_Records provided_:
*** Block opens ***

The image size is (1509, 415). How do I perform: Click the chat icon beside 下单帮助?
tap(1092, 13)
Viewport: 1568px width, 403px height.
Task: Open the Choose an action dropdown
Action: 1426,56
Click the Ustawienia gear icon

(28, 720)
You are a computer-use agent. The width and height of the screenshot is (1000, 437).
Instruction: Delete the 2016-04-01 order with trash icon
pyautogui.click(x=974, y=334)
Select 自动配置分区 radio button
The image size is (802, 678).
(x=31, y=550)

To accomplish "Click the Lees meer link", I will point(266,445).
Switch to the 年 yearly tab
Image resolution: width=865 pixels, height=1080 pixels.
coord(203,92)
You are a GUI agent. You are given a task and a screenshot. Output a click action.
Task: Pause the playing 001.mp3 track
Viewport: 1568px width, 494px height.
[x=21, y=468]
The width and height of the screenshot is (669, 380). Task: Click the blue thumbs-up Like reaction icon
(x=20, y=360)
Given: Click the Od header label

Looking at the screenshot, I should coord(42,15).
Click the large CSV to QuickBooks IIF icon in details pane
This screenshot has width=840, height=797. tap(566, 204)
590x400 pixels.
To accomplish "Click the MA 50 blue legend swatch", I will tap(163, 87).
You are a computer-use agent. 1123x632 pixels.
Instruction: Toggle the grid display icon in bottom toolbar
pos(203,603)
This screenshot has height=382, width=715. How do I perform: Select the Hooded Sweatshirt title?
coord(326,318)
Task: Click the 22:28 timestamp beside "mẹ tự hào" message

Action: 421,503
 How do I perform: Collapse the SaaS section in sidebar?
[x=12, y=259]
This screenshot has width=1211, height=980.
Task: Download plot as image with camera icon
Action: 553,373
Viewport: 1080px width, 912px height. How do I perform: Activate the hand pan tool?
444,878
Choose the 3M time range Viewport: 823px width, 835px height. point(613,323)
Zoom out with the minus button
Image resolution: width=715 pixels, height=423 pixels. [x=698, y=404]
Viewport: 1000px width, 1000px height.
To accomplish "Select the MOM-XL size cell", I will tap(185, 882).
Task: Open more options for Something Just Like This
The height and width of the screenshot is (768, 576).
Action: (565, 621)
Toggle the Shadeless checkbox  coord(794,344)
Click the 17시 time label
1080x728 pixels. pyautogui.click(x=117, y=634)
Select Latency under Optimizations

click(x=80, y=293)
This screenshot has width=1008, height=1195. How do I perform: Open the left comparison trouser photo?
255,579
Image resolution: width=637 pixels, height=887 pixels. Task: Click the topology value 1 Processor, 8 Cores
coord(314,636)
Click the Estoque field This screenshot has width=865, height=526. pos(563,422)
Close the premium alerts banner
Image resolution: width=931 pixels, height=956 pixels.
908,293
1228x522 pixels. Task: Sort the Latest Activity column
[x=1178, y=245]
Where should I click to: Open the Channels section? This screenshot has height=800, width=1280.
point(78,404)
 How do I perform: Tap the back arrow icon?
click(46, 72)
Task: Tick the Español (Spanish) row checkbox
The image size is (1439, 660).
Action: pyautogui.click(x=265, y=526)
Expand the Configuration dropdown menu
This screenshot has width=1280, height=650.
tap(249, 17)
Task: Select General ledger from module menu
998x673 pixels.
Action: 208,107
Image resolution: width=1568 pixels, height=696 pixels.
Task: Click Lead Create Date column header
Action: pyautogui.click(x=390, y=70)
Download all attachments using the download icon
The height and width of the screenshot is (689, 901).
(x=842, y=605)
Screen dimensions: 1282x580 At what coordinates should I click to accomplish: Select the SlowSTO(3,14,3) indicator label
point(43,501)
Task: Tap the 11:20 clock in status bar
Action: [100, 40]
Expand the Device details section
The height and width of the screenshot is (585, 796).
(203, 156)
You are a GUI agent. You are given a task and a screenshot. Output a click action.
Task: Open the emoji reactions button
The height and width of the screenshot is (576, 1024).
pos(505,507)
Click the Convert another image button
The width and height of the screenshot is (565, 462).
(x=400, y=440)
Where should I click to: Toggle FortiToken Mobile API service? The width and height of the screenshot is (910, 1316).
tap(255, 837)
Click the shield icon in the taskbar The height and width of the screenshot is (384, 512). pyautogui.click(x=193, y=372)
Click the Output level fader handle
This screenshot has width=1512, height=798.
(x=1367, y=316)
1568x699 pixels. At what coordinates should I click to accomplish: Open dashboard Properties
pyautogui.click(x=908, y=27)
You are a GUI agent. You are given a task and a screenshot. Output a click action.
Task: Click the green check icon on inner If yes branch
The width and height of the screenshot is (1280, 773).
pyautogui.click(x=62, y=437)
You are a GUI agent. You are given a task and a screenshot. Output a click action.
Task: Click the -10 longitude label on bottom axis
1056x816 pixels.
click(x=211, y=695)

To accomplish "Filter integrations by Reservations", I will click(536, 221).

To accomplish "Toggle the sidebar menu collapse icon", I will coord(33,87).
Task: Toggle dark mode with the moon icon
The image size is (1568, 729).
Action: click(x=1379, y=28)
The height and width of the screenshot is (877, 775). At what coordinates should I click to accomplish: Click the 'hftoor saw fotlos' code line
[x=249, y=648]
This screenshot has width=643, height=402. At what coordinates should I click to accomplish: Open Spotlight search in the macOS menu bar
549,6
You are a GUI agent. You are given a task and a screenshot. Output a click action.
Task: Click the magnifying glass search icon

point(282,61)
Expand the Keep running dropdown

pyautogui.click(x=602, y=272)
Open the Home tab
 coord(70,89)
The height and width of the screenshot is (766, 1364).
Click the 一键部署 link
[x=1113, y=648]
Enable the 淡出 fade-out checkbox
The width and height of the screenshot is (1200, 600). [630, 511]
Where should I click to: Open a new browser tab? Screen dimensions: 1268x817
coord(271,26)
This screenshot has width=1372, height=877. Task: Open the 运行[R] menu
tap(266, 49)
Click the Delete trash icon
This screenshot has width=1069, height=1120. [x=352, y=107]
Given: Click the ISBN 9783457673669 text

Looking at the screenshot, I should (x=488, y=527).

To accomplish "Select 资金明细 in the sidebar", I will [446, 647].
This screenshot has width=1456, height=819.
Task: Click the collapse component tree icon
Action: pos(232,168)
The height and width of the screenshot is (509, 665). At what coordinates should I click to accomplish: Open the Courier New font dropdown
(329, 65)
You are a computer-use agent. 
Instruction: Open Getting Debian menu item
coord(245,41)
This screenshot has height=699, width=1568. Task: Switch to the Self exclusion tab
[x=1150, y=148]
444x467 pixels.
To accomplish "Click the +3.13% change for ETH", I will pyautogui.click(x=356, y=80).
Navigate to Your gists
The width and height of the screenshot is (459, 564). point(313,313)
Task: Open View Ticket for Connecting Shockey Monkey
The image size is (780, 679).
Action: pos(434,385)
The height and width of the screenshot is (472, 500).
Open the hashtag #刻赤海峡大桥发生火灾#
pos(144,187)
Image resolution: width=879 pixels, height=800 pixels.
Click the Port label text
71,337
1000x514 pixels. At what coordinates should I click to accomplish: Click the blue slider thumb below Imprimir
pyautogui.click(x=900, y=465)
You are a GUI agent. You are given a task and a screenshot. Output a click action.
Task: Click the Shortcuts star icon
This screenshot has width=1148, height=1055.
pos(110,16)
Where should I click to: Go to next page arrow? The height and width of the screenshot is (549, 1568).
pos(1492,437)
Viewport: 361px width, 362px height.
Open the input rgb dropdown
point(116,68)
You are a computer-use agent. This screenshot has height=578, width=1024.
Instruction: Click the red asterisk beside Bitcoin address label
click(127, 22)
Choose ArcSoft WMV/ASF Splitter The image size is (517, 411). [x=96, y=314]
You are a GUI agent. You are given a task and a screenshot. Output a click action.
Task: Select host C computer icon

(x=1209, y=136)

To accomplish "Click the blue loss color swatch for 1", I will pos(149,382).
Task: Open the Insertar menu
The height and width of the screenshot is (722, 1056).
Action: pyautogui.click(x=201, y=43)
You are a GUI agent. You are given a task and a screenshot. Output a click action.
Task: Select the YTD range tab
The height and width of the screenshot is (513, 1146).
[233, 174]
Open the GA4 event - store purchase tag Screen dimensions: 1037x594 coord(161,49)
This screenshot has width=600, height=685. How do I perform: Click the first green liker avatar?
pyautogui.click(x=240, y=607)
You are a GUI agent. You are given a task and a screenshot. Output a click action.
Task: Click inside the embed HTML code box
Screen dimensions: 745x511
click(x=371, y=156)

*** Block closes ***

_Task requirements_: The lines of the data, from the first through the one containing "You are a computer-use agent. The", are to be transcribed exactly.

_Solved problem_:
The image size is (1509, 415). How do I perform: Click the chat icon beside 下单帮助?
tap(1092, 13)
Viewport: 1568px width, 403px height.
Task: Open the Choose an action dropdown
Action: 1426,56
Click the Ustawienia gear icon

(28, 720)
You are a computer-use agent. The width and height of the screenshot is (1000, 437).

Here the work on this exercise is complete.